» Description of the task
Wherever "more" shows up in the records below, copy the whole line.

» Records provided
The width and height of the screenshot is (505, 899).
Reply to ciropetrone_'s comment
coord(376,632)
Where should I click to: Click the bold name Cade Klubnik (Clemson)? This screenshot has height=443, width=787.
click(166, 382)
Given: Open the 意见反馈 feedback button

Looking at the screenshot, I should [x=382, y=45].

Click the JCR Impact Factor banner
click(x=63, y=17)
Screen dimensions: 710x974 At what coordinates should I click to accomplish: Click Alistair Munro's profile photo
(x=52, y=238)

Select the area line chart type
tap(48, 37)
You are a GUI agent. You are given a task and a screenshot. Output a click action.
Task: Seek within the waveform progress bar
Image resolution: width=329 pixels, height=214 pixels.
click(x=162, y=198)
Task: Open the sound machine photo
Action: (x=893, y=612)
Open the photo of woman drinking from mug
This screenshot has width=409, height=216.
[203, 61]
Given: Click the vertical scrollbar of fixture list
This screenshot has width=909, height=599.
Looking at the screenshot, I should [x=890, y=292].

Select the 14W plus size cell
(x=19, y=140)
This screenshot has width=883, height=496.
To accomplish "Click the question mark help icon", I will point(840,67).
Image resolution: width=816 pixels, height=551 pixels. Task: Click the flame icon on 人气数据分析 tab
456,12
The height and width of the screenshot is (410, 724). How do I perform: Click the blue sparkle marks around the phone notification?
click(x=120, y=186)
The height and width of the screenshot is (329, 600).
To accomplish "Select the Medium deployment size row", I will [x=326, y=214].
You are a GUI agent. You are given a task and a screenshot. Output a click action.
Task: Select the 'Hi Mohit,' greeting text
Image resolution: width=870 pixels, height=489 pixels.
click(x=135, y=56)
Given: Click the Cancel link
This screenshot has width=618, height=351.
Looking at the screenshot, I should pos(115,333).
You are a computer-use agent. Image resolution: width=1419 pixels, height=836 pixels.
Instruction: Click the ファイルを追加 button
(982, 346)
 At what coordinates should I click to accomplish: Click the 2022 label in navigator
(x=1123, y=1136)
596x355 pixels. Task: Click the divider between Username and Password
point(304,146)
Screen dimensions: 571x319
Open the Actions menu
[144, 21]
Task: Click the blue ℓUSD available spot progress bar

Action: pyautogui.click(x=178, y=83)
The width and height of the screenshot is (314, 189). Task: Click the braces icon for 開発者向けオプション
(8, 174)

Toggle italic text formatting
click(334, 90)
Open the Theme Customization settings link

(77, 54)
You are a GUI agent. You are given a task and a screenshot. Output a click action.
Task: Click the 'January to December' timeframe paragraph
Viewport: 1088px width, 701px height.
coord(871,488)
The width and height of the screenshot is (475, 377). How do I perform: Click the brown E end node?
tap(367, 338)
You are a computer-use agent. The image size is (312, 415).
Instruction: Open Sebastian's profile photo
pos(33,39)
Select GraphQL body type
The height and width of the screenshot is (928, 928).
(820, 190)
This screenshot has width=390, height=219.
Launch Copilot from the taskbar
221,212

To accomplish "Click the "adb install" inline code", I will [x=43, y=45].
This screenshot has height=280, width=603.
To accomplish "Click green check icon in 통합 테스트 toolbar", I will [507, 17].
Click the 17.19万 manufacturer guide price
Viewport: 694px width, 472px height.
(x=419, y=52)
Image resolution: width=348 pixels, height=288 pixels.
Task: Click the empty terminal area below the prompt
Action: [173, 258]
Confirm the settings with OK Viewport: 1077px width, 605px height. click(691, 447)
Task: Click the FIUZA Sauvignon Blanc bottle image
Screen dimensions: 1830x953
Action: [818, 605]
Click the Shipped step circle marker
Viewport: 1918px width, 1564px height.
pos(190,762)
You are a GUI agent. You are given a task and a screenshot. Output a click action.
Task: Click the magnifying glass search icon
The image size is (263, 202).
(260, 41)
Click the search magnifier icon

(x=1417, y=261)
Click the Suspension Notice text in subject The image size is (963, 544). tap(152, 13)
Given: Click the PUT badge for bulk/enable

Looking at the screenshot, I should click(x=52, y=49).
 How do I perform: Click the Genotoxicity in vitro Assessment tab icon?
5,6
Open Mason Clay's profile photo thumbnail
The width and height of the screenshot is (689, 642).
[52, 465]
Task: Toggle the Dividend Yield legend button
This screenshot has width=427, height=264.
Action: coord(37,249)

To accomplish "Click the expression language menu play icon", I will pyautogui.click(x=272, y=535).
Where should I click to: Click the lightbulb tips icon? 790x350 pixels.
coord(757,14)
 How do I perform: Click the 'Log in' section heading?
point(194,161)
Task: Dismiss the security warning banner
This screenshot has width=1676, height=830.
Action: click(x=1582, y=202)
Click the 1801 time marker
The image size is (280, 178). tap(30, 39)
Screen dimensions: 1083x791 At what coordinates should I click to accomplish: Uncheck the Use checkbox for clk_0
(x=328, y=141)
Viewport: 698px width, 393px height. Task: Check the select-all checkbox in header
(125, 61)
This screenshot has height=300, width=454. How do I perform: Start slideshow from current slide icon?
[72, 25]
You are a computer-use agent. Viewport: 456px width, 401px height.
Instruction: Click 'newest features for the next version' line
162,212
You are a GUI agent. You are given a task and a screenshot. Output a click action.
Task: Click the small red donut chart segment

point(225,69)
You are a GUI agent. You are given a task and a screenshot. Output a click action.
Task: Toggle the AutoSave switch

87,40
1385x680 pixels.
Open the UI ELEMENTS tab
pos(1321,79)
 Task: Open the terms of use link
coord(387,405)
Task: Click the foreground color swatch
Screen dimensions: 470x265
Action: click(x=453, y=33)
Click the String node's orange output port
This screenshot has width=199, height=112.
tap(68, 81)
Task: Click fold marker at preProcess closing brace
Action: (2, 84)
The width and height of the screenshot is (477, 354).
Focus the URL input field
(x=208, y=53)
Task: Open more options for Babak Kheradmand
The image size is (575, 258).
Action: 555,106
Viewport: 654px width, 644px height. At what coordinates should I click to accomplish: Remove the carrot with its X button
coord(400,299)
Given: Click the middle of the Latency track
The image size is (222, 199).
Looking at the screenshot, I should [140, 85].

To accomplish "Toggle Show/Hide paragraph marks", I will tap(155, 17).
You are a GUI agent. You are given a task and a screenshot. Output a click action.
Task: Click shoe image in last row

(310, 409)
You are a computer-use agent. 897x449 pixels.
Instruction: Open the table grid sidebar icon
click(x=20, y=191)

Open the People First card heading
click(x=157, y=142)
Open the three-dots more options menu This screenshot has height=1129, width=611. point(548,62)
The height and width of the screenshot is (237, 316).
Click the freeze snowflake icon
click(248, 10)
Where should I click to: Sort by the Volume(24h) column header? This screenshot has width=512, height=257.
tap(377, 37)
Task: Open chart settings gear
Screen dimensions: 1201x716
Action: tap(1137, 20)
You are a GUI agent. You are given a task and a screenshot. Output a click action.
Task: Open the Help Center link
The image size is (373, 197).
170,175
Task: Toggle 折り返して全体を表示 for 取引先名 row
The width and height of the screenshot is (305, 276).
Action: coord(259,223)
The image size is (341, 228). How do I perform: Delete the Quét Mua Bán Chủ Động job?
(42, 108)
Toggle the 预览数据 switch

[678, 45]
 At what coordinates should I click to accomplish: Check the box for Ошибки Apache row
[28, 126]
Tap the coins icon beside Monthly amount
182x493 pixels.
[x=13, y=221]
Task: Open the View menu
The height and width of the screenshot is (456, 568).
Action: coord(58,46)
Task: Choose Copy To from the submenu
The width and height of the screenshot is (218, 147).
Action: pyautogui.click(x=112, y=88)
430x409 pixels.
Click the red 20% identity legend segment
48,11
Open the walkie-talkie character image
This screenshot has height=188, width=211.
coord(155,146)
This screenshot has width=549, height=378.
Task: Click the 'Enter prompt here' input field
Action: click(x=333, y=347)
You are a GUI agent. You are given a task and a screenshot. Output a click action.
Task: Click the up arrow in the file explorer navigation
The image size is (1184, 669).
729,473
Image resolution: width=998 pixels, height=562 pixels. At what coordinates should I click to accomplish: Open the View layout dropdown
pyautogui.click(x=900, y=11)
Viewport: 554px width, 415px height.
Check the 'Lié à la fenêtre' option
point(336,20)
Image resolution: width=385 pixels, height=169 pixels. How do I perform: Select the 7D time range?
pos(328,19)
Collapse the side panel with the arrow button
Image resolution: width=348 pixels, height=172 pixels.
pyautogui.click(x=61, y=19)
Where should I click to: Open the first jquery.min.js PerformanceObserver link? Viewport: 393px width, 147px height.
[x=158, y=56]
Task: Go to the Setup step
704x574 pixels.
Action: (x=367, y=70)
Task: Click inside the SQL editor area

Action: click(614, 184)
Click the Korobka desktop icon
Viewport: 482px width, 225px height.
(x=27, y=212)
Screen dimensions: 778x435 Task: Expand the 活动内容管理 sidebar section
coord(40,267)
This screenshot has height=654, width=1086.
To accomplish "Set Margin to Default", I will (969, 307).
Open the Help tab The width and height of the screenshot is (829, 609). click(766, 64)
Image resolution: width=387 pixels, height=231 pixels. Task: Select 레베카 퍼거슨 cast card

» Answer box
Task: Open more options for Babak Kheradmand
Open the three-dots more options menu This screenshot has height=1129, width=611. point(548,62)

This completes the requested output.